SUPPLIED RECORDS

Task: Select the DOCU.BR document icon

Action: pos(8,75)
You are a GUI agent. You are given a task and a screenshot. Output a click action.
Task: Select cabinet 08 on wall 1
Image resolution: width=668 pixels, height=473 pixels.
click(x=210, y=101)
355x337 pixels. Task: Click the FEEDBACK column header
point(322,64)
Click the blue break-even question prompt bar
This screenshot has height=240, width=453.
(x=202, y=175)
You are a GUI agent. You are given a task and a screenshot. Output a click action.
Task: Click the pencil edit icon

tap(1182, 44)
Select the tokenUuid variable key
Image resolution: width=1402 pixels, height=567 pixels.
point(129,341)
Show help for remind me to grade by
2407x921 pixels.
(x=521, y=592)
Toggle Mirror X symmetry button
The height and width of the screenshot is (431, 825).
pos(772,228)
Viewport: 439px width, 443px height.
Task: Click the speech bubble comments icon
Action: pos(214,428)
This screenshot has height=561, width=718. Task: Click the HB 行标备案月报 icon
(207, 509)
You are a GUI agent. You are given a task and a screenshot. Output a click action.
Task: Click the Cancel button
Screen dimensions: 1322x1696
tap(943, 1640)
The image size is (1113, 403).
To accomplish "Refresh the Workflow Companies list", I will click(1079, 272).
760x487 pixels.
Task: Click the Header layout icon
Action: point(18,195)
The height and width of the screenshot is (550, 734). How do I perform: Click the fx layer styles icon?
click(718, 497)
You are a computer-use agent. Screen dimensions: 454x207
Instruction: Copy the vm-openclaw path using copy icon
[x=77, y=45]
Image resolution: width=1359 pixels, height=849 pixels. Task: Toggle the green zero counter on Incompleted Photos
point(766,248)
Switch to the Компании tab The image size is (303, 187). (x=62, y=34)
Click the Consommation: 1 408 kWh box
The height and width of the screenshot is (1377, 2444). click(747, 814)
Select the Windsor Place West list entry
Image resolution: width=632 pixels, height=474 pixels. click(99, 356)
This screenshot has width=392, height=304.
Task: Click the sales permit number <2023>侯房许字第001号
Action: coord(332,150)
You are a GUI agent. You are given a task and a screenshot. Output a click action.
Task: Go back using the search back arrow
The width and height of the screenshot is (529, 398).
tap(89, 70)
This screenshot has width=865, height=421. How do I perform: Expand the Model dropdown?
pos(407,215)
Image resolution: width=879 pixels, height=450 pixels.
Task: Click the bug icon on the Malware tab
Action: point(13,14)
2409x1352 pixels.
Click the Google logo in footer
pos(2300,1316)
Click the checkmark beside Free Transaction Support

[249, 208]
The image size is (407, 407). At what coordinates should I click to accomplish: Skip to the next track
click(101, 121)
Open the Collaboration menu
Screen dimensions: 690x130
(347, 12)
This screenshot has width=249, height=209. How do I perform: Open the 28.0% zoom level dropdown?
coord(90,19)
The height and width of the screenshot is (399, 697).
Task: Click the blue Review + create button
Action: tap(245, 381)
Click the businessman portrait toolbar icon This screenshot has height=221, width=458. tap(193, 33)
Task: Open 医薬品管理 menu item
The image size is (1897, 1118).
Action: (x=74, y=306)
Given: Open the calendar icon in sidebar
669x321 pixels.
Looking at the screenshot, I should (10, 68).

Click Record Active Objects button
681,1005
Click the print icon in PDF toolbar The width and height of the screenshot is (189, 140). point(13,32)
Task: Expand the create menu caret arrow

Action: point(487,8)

TASK DIRECTIONS
Reproduce the lines verbatim, starting at the line that contains "The image size is (407, 407)." and ending with the last of the lines.

CORRECT OUTPUT
The image size is (407, 407). At what coordinates should I click to accomplish: Skip to the next track
click(101, 121)
Open the Collaboration menu
Screen dimensions: 690x130
(347, 12)
This screenshot has width=249, height=209. How do I perform: Open the 28.0% zoom level dropdown?
coord(90,19)
The height and width of the screenshot is (399, 697).
Task: Click the blue Review + create button
Action: tap(245, 381)
Click the businessman portrait toolbar icon This screenshot has height=221, width=458. tap(193, 33)
Task: Open 医薬品管理 menu item
The image size is (1897, 1118).
Action: (x=74, y=306)
Given: Open the calendar icon in sidebar
669x321 pixels.
Looking at the screenshot, I should (10, 68).

Click Record Active Objects button
681,1005
Click the print icon in PDF toolbar The width and height of the screenshot is (189, 140). point(13,32)
Task: Expand the create menu caret arrow

Action: point(487,8)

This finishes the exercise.